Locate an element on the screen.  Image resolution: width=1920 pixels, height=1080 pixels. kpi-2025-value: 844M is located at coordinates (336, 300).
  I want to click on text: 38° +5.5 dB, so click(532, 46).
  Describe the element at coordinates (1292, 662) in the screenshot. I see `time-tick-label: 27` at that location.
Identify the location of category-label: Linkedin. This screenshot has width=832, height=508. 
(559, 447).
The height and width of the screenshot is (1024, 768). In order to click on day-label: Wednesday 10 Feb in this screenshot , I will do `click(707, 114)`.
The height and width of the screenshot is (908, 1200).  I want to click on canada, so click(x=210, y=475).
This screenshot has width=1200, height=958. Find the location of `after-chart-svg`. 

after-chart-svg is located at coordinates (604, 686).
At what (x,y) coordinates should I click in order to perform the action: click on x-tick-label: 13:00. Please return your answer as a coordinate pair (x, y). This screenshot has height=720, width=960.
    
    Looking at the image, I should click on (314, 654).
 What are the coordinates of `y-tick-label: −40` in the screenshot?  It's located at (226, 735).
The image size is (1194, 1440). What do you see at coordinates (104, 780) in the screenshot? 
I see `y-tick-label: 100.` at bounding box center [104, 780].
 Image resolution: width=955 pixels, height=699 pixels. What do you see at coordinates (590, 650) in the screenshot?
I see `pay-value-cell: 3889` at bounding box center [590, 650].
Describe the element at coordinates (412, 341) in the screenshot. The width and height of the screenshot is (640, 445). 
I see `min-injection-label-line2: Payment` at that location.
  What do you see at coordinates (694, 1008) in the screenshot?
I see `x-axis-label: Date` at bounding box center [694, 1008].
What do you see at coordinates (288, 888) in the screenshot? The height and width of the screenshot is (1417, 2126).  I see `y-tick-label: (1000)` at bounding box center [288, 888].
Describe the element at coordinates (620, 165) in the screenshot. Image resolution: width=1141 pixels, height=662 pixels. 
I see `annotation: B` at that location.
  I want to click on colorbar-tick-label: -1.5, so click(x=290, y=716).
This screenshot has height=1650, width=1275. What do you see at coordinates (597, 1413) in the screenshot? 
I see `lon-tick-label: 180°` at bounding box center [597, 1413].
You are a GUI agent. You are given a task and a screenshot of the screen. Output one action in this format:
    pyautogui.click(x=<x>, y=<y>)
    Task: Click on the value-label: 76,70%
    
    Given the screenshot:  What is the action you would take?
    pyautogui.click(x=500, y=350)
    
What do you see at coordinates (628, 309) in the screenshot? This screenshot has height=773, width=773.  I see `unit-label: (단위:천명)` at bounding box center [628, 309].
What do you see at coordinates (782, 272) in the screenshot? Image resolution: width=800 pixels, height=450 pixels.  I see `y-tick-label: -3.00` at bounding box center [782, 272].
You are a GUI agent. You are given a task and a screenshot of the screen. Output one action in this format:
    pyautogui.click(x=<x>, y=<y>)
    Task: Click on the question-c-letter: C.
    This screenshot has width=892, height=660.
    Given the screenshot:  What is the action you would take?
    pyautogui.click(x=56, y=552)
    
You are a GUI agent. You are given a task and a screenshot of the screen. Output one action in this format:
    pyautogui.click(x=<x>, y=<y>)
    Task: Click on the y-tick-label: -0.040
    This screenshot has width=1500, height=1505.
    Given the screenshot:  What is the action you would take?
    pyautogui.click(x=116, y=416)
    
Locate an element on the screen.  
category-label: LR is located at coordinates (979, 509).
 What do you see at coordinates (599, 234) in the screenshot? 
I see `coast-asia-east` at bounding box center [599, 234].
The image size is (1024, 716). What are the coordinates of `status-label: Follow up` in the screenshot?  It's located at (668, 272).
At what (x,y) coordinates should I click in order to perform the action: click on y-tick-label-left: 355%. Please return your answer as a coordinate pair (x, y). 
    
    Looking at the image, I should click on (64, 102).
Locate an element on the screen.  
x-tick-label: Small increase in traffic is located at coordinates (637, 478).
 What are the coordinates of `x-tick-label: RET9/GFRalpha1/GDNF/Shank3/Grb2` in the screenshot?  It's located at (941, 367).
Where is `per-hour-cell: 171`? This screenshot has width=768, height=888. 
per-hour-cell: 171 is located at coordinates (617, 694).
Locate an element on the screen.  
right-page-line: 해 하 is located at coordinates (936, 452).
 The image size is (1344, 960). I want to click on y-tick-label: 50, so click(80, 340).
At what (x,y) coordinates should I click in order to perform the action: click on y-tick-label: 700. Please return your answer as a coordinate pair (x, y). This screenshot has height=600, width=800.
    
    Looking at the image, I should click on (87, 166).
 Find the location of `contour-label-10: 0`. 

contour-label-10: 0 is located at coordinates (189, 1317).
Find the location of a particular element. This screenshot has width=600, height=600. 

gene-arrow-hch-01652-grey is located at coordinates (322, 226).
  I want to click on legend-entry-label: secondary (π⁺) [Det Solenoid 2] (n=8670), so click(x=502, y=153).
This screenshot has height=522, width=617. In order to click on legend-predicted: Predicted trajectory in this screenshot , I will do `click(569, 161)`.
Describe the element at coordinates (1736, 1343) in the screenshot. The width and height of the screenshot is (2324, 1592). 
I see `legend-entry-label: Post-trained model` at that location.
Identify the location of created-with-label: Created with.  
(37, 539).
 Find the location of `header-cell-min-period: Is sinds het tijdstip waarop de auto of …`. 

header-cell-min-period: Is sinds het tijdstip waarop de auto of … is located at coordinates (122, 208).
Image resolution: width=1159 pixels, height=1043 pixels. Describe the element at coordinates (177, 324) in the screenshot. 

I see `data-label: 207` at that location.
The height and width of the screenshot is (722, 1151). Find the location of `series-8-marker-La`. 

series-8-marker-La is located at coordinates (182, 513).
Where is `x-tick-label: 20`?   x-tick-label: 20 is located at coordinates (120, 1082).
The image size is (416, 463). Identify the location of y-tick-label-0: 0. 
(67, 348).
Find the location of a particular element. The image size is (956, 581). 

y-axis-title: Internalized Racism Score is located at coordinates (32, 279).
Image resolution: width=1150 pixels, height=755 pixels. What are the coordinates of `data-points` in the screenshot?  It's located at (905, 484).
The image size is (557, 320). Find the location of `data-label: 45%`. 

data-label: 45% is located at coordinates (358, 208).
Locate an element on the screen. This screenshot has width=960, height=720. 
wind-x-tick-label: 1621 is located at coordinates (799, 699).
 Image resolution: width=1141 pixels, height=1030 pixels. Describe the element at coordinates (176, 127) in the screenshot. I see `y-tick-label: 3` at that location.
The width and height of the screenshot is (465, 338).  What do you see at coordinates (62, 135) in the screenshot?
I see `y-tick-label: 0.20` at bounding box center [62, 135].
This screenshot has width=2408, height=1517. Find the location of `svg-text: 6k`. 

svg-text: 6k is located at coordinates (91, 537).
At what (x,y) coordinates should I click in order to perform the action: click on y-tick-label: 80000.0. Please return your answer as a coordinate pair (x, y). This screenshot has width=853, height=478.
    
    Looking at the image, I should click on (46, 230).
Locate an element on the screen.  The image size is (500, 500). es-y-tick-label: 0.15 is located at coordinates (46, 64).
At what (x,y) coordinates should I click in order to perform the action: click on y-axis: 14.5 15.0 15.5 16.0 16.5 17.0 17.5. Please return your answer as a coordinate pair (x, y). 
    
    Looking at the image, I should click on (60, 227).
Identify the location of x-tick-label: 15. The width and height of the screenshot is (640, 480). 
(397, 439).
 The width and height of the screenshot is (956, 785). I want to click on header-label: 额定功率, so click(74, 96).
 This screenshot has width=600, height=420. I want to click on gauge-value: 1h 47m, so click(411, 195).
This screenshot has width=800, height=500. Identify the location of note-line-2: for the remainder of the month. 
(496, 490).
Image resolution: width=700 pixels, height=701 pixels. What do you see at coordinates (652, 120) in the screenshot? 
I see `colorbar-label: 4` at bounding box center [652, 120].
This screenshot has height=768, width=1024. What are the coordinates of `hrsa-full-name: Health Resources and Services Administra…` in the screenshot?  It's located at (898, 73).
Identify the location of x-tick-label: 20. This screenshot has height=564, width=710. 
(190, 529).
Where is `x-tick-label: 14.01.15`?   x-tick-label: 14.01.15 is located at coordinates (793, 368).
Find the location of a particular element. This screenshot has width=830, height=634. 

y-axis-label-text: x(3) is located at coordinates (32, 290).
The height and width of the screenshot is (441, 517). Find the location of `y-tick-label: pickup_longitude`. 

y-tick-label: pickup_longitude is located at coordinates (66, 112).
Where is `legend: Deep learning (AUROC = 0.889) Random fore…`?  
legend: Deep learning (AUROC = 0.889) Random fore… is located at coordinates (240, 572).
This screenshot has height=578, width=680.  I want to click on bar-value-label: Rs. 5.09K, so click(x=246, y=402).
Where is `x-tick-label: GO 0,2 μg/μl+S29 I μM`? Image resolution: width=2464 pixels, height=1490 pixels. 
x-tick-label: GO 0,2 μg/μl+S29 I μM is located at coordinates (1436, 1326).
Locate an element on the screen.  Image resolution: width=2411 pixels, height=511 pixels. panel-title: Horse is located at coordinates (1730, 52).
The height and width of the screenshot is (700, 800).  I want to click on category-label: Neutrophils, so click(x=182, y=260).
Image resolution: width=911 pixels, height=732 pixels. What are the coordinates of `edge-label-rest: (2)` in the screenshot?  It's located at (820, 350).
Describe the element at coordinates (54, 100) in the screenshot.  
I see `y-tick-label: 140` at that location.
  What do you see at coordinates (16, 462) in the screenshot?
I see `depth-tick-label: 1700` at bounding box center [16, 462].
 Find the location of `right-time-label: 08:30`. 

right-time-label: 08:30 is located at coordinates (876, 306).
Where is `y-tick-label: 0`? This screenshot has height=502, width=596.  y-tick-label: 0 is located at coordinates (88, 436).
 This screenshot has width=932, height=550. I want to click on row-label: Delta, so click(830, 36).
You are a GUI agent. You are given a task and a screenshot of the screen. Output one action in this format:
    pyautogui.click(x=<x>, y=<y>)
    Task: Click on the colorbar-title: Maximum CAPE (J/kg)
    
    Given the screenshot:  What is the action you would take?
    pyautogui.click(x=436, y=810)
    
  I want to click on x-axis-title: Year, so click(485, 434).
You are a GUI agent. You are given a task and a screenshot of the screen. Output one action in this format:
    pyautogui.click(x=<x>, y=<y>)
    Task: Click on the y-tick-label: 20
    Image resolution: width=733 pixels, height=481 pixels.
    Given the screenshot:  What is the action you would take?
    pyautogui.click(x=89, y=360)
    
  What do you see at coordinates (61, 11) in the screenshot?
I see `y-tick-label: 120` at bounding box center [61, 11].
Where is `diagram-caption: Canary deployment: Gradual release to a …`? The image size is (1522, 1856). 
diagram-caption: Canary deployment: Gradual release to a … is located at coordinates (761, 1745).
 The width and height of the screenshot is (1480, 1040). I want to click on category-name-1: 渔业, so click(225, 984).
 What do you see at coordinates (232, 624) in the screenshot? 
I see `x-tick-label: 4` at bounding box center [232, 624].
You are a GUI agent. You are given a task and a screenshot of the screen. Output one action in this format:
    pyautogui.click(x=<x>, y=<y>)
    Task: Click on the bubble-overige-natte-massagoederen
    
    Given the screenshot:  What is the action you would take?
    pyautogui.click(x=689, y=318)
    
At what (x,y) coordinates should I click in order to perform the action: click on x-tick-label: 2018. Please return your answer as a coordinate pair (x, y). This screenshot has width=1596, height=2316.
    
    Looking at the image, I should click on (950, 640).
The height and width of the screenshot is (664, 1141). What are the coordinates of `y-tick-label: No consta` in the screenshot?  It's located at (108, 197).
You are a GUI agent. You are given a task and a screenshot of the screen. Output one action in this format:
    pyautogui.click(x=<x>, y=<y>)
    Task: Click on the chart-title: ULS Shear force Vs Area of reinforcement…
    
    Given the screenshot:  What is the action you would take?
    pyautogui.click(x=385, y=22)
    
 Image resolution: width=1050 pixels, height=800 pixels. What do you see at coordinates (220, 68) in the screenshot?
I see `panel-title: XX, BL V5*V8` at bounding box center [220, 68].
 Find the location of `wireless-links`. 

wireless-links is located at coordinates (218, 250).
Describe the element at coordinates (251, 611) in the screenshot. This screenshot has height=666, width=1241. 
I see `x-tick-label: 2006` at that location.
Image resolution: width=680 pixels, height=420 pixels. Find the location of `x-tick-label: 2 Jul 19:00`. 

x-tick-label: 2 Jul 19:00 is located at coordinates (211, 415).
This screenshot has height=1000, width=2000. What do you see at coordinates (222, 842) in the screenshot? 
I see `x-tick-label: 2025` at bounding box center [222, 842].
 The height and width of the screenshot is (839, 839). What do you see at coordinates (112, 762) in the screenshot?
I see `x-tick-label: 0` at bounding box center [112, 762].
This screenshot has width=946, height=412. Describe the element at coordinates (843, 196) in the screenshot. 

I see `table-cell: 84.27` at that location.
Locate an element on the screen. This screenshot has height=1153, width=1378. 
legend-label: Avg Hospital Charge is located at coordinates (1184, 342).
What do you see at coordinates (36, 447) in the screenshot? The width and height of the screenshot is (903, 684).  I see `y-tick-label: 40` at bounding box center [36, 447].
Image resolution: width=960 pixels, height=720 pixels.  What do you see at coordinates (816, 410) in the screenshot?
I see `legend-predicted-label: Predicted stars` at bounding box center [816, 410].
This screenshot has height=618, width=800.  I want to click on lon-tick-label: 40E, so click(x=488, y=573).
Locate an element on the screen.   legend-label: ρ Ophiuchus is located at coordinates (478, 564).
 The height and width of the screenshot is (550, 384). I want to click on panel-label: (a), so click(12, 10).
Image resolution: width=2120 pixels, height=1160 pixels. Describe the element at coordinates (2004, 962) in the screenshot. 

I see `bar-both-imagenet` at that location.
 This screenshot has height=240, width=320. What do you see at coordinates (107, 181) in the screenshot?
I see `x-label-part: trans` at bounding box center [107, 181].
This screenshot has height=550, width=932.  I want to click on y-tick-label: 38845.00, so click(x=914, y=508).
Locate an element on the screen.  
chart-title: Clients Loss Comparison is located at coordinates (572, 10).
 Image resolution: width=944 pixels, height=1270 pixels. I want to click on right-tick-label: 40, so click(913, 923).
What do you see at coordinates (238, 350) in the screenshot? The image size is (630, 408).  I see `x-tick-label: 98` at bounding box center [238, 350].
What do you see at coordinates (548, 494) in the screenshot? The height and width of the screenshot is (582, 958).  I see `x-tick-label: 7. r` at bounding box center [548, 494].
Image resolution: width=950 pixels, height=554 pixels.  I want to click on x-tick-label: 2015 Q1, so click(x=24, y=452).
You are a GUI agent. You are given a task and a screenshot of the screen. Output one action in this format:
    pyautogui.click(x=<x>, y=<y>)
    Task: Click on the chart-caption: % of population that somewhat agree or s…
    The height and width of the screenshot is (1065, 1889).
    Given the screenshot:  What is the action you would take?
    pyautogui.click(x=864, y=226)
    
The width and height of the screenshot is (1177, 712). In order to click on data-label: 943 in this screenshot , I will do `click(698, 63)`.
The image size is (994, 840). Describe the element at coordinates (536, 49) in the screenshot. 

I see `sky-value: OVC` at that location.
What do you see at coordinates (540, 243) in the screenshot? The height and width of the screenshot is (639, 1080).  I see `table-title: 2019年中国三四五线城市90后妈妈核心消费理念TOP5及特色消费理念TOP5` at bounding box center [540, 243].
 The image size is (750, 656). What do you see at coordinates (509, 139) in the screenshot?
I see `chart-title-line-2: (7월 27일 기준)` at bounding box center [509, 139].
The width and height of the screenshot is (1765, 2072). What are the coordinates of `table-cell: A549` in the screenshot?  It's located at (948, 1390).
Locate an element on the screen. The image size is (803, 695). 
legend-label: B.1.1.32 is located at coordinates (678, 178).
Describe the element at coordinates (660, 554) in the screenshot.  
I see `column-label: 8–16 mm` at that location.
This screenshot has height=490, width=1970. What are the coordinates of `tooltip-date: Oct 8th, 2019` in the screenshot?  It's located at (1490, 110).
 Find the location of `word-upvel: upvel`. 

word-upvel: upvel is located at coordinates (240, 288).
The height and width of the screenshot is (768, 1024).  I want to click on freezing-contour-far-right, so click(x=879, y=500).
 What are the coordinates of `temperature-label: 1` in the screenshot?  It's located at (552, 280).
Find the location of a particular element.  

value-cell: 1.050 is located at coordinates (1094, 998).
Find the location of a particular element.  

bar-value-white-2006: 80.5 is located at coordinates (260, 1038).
____
* _What is being asked_: Repeat the records word for word, starting with the line that contains "Image resolution: width=960" and ending with the line that contains "What do you see at coordinates (238, 350)", with both of those lines included.

* _Result for this task_:
Image resolution: width=960 pixels, height=720 pixels.  What do you see at coordinates (816, 410) in the screenshot?
I see `legend-predicted-label: Predicted stars` at bounding box center [816, 410].
This screenshot has height=618, width=800.  I want to click on lon-tick-label: 40E, so click(x=488, y=573).
Locate an element on the screen.   legend-label: ρ Ophiuchus is located at coordinates (478, 564).
 The height and width of the screenshot is (550, 384). I want to click on panel-label: (a), so click(12, 10).
Image resolution: width=2120 pixels, height=1160 pixels. Describe the element at coordinates (2004, 962) in the screenshot. 

I see `bar-both-imagenet` at that location.
 This screenshot has height=240, width=320. What do you see at coordinates (107, 181) in the screenshot?
I see `x-label-part: trans` at bounding box center [107, 181].
This screenshot has height=550, width=932.  I want to click on y-tick-label: 38845.00, so click(x=914, y=508).
Locate an element on the screen.  
chart-title: Clients Loss Comparison is located at coordinates (572, 10).
 Image resolution: width=944 pixels, height=1270 pixels. I want to click on right-tick-label: 40, so click(913, 923).
What do you see at coordinates (238, 350) in the screenshot? The image size is (630, 408).  I see `x-tick-label: 98` at bounding box center [238, 350].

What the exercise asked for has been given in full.